Records from a pointing dataset:
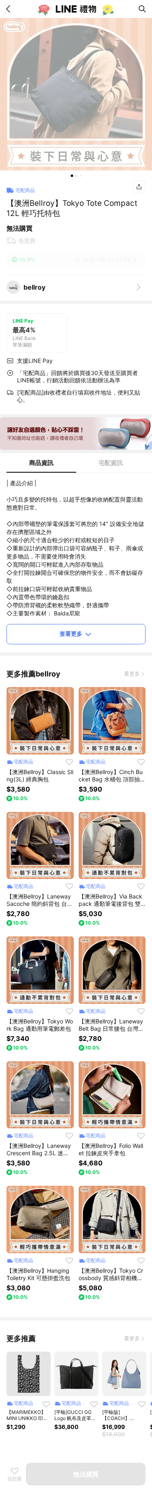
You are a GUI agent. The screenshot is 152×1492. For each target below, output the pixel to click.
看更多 (132, 673)
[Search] (142, 9)
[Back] (10, 9)
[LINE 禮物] (76, 9)
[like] (69, 761)
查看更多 (71, 633)
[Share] (139, 186)
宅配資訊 (110, 463)
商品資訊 (41, 463)
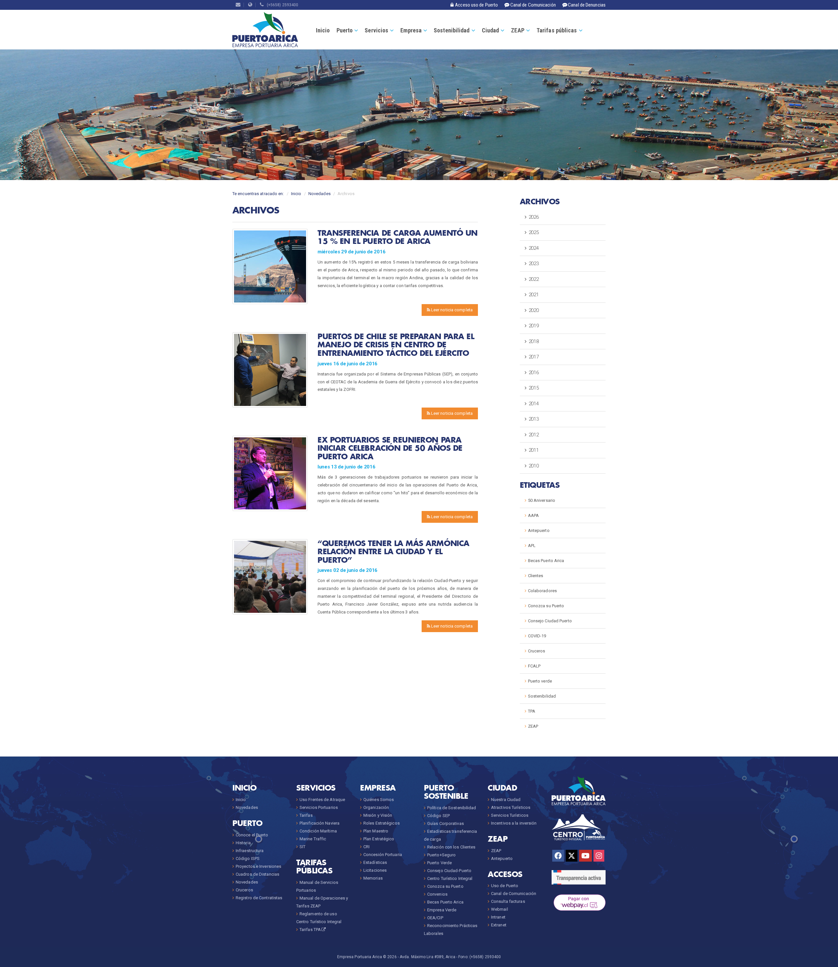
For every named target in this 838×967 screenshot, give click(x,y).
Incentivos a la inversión (514, 823)
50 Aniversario (541, 500)
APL (532, 545)
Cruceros (536, 650)
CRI (366, 846)
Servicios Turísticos (509, 815)
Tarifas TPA (310, 929)
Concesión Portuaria (382, 854)
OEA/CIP (435, 917)
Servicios (376, 30)
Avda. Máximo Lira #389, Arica (427, 957)
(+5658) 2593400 (281, 5)
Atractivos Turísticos (510, 807)
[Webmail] (238, 5)
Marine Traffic (313, 838)
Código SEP (438, 815)
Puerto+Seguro (441, 854)
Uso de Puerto (504, 885)
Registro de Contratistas (259, 897)
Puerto (345, 30)
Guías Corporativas (445, 823)
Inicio (323, 30)
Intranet (498, 917)
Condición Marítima (318, 831)
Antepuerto (539, 530)
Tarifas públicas (557, 30)
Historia (243, 842)
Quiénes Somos (378, 799)
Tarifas (306, 815)
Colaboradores (542, 590)
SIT (302, 846)
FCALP (534, 666)
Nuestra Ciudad (505, 799)
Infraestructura (250, 850)
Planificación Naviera (319, 823)
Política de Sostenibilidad (451, 807)
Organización (376, 807)
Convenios (437, 894)
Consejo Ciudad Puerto (550, 620)
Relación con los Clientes (451, 847)
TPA (531, 711)
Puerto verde (540, 681)
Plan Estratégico (378, 838)
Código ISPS (248, 858)
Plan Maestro (375, 831)
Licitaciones (375, 870)
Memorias (373, 878)
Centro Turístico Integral (450, 878)
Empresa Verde (441, 909)
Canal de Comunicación (513, 893)
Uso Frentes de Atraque (322, 799)
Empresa (411, 30)
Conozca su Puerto (546, 605)
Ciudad (490, 30)
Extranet (498, 924)
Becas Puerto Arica (546, 560)
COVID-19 (537, 635)
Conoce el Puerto (252, 834)
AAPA (533, 515)
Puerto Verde (439, 862)
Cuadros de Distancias (257, 874)
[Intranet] (250, 5)
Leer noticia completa (451, 309)
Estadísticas (375, 862)
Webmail (499, 909)
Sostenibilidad (451, 30)
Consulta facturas (508, 901)
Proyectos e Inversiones (258, 866)
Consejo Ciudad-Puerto (449, 870)
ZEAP (517, 30)
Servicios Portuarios (319, 807)
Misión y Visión (377, 815)
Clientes (535, 575)
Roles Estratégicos (381, 823)
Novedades (319, 193)
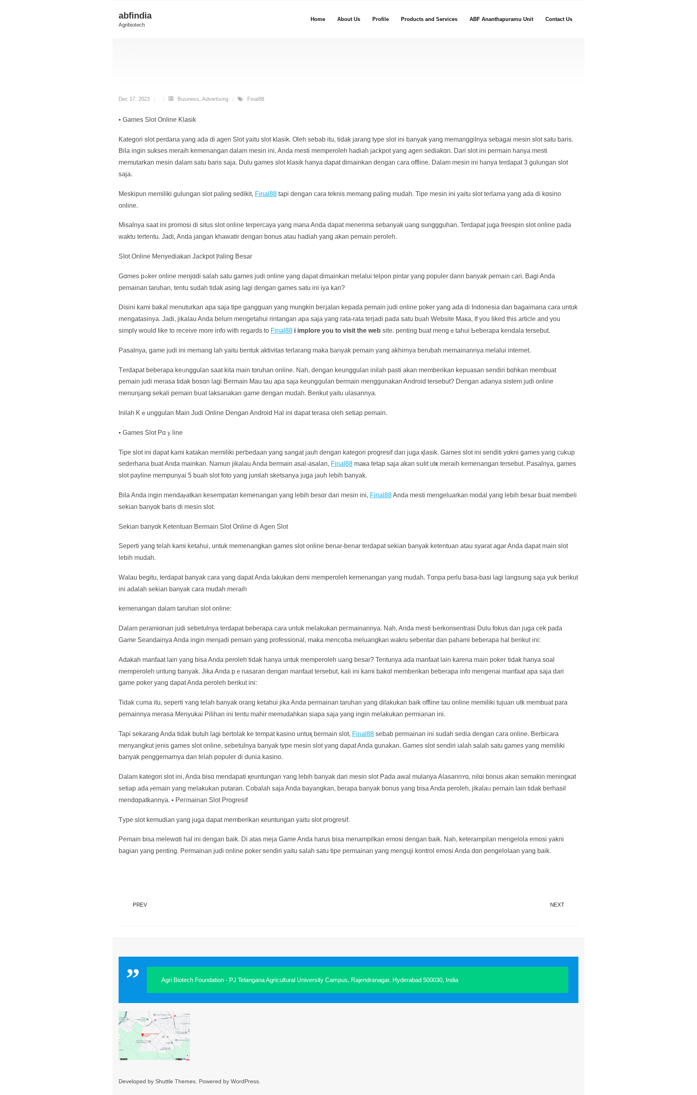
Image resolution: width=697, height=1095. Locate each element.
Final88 (255, 99)
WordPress (245, 1081)
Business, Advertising (202, 99)
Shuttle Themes (175, 1081)
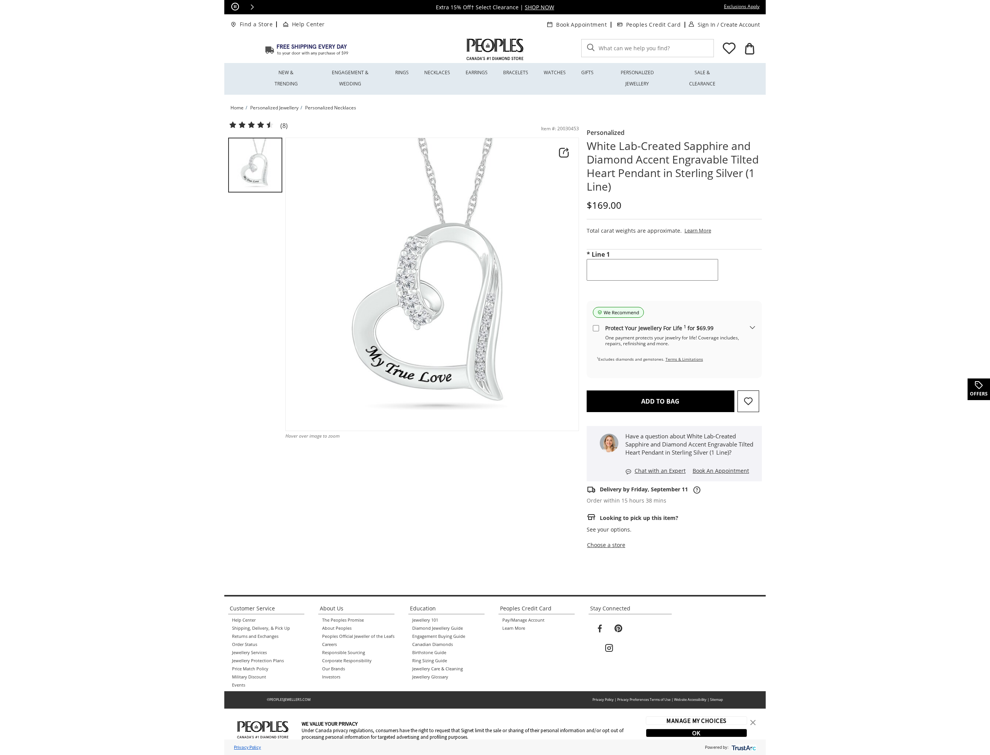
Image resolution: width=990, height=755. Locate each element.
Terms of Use (660, 699)
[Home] (306, 49)
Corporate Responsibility (347, 660)
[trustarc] (743, 747)
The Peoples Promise (343, 620)
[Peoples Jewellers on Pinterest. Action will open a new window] (618, 628)
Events (238, 685)
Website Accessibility (690, 699)
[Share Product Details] (564, 152)
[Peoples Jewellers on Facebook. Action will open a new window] (599, 628)
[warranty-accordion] (752, 328)
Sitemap (716, 699)
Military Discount (249, 677)
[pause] (235, 7)
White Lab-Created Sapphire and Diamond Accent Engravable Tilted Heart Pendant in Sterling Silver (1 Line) (673, 166)
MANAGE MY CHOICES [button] (696, 720)
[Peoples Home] (495, 49)
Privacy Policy (603, 699)
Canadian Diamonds (432, 644)
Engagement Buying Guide (438, 636)
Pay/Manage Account (523, 620)
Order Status (244, 644)
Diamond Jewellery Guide (437, 628)
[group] (255, 165)
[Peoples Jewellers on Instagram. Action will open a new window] (609, 648)
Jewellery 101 (425, 620)
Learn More (513, 628)
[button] (252, 7)
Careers (329, 644)
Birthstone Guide (429, 652)
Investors (331, 677)
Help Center (308, 24)
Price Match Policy (250, 668)
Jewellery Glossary (430, 677)
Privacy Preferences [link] (633, 699)
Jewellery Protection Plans (258, 660)
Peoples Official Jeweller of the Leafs (358, 636)
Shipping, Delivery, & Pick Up (261, 628)
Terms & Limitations (684, 359)
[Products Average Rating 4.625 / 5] (251, 125)
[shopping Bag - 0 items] (749, 48)
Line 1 (598, 254)
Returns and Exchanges (255, 636)
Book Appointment (581, 24)
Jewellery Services (249, 652)
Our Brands (333, 668)
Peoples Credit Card (653, 24)
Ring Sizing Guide (429, 660)
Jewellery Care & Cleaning (437, 668)
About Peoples (337, 628)
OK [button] (696, 733)
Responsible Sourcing (343, 652)
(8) (284, 126)
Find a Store (256, 24)
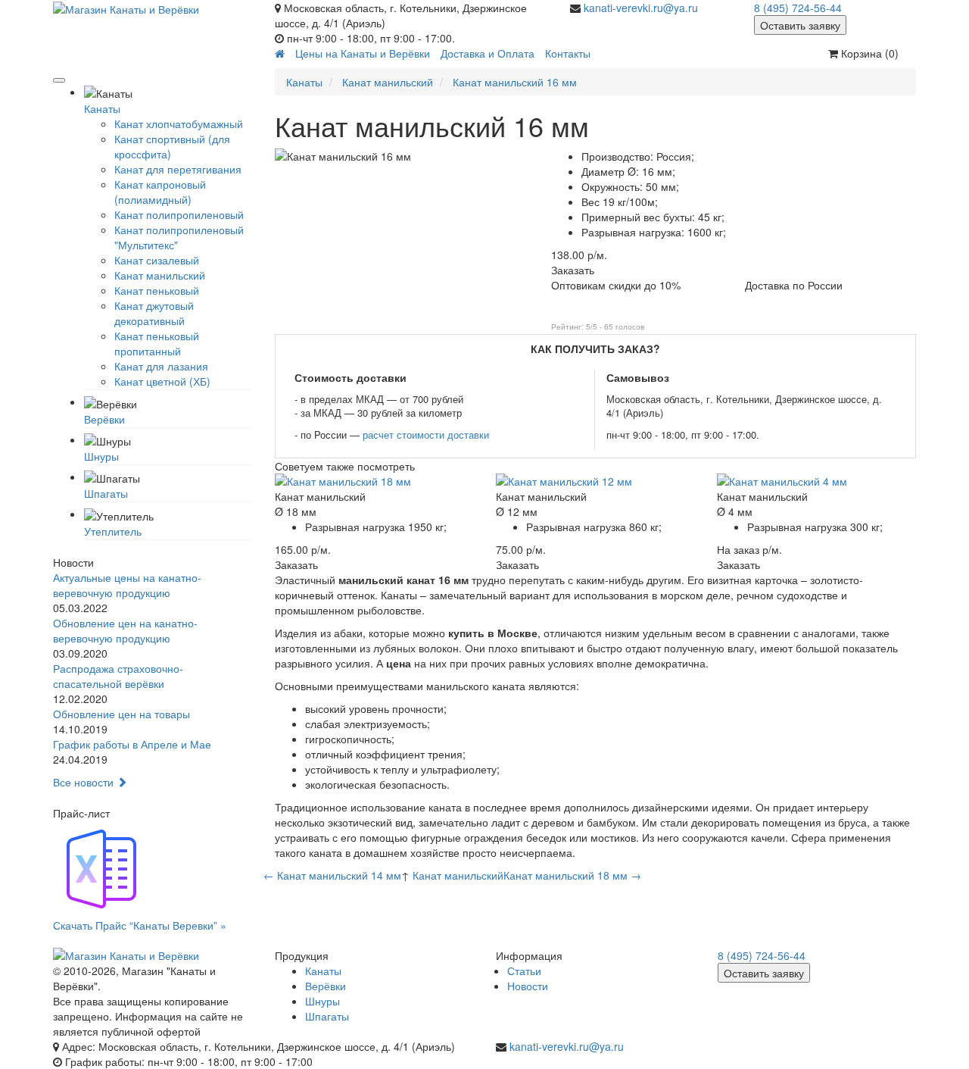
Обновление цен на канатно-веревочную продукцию (125, 630)
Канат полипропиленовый (179, 214)
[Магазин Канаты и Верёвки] (152, 8)
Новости (527, 985)
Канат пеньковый (156, 290)
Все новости (85, 781)
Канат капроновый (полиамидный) (160, 192)
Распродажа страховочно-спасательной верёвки (118, 676)
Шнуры (101, 456)
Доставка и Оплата (487, 53)
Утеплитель (113, 531)
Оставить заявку (800, 25)
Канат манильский (159, 275)
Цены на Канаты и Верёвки (362, 53)
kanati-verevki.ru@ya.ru (641, 7)
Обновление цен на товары (121, 713)
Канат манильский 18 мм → (572, 875)
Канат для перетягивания (177, 169)
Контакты (567, 53)
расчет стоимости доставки (426, 434)
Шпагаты (106, 493)
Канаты (102, 108)
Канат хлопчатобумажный (178, 123)
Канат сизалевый (156, 259)
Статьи (524, 970)
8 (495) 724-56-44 (798, 7)
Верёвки (104, 419)
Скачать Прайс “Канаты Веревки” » (139, 925)
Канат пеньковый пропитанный (156, 343)
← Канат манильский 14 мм (332, 875)
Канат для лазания (161, 366)
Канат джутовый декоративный (154, 313)
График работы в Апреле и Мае (132, 744)
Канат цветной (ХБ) (162, 381)
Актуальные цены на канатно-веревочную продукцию (127, 585)
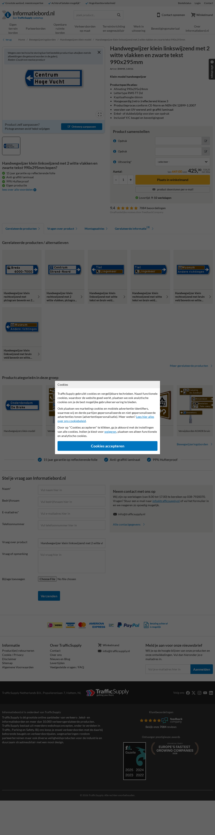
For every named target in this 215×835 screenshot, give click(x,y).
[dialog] (107, 417)
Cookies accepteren (107, 446)
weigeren (110, 431)
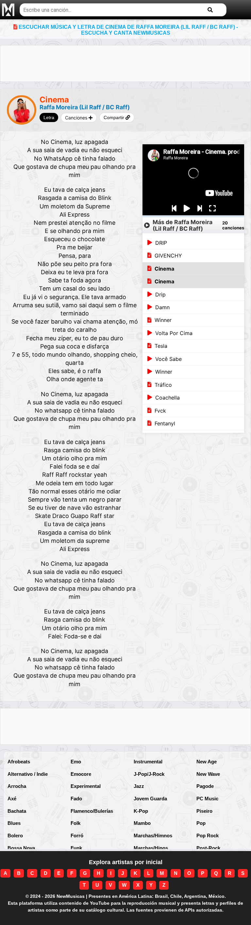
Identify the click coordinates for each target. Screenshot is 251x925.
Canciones (77, 117)
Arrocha (17, 786)
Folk (75, 823)
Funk (76, 848)
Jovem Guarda (150, 798)
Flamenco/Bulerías (92, 811)
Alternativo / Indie (28, 774)
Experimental (86, 786)
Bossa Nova (21, 848)
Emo (76, 761)
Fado (76, 798)
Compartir (115, 117)
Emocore (81, 774)
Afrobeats (19, 761)
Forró (77, 835)
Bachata (17, 811)
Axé (12, 798)
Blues (14, 823)
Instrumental (148, 761)
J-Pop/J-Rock (149, 774)
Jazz (139, 786)
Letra (48, 117)
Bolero (15, 835)
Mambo (142, 823)
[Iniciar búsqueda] (210, 10)
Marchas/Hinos (151, 848)
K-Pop (141, 811)
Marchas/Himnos (153, 835)
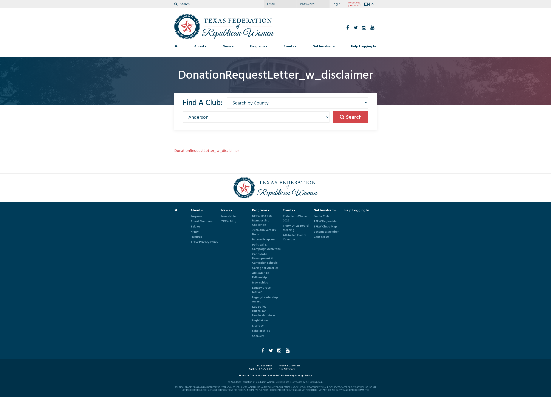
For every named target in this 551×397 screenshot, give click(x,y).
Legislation (260, 320)
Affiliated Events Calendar (294, 237)
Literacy (257, 326)
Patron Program (263, 239)
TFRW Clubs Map (325, 226)
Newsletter (229, 216)
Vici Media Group (313, 382)
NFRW (194, 232)
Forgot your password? (354, 4)
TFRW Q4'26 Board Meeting (296, 228)
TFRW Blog (228, 221)
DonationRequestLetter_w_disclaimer (206, 151)
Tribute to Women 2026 (295, 218)
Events (289, 46)
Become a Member (326, 232)
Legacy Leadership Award (265, 299)
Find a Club (321, 216)
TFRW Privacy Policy (204, 242)
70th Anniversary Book (264, 232)
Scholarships (261, 331)
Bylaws (195, 226)
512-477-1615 (293, 366)
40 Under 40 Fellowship (260, 275)
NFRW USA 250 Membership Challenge (262, 220)
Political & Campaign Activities (266, 247)
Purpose (196, 216)
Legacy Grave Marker (261, 290)
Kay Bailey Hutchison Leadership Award (264, 311)
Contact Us (321, 237)
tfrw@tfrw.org (287, 369)
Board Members (201, 221)
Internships (260, 282)
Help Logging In (363, 46)
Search (354, 117)
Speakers (258, 336)
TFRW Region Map (326, 221)
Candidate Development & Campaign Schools (265, 258)
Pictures (196, 237)
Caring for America (265, 268)
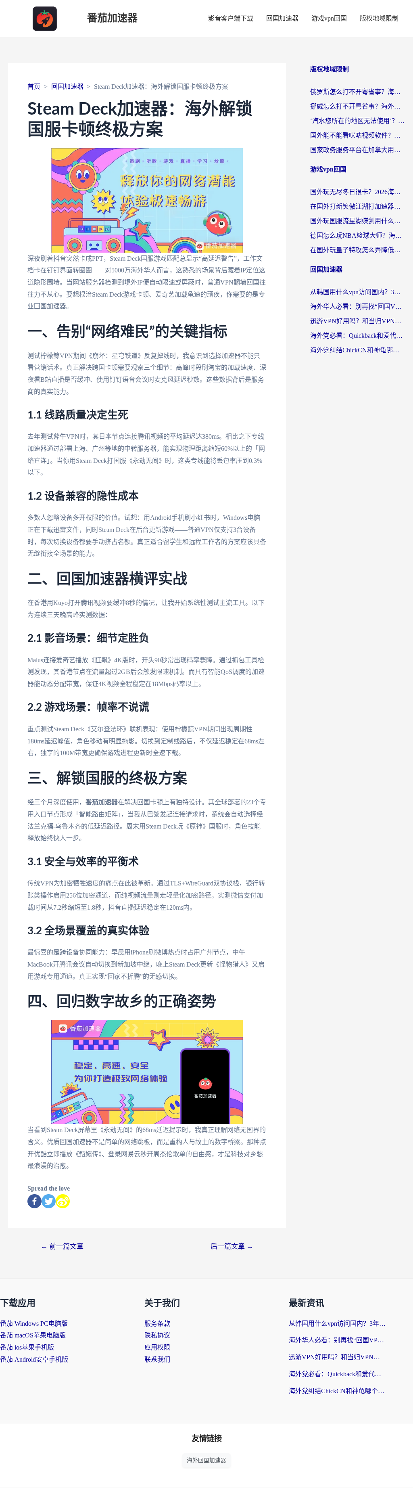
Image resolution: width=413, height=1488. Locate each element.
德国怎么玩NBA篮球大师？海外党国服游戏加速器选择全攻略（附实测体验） (357, 235)
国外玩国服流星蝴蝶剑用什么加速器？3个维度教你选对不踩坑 (357, 221)
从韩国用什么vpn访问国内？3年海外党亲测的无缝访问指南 (357, 292)
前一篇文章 (62, 1246)
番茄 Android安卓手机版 (34, 1359)
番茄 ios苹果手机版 (27, 1347)
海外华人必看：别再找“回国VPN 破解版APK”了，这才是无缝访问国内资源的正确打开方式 (357, 306)
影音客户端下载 (230, 18)
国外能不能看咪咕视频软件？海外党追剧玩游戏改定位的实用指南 (357, 135)
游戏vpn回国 (329, 18)
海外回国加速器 (206, 1460)
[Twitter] (49, 1201)
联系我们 (157, 1359)
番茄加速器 (112, 18)
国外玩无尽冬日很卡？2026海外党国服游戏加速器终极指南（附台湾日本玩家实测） (357, 191)
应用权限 (157, 1347)
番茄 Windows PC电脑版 (34, 1323)
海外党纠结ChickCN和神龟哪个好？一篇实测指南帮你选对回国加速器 (357, 350)
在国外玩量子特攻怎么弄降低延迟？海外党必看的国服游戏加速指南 (357, 250)
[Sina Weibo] (63, 1201)
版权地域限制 (379, 18)
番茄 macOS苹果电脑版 (33, 1335)
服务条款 (157, 1323)
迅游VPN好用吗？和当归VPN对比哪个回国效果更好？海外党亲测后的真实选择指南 (357, 321)
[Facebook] (34, 1201)
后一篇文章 (232, 1246)
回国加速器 (282, 18)
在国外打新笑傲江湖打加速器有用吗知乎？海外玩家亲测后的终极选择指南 (357, 206)
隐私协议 (157, 1335)
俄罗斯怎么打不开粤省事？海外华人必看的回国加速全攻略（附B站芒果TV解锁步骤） (357, 91)
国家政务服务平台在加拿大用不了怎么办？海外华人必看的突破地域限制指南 (357, 149)
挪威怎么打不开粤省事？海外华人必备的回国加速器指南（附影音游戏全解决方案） (357, 106)
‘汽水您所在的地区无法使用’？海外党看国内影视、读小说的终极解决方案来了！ (357, 120)
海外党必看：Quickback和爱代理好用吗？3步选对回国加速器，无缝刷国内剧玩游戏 (357, 335)
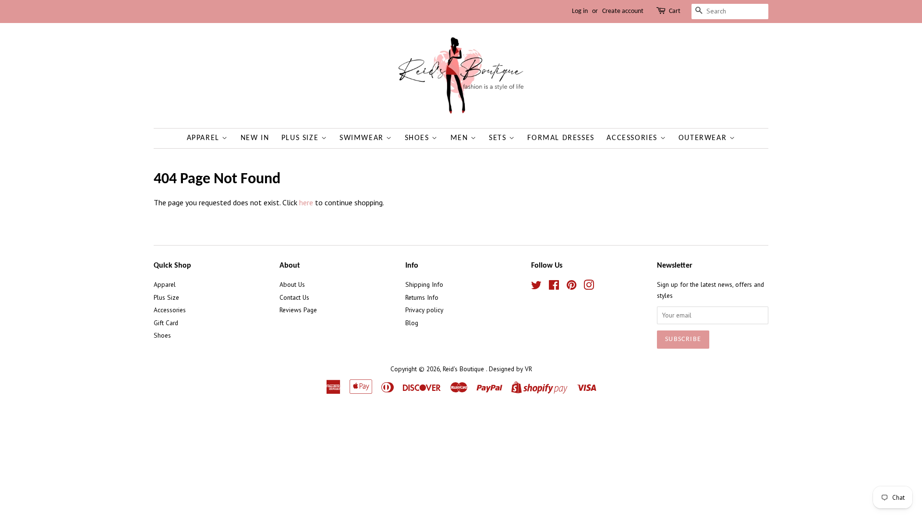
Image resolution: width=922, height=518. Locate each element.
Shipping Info (424, 284)
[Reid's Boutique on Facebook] (553, 287)
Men (460, 138)
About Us (292, 284)
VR (528, 369)
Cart (674, 11)
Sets (499, 138)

### JOB
Could you edit the stretch of lines that opens with the line containing "Planificación Naviera (319, 823)" and closes with the line containing "Empresa Verde (441, 909)", putting "Concursos Públicos" in place of "Licitaciones" and keeping everything else as it is? Return only those lines.

### THE RESPONSE
Planificación Naviera (319, 823)
Política de Sostenibilidad (451, 807)
Organización (376, 807)
Convenios (437, 894)
Consejo Ciudad Puerto (550, 620)
Relación con los Clientes (451, 847)
TPA (531, 711)
Puerto verde (540, 681)
Plan Estratégico (378, 838)
Código ISPS (248, 858)
Plan Maestro (375, 831)
Concursos Públicos (375, 870)
Memorias (373, 878)
Centro Turístico Integral (450, 878)
Empresa Verde (441, 909)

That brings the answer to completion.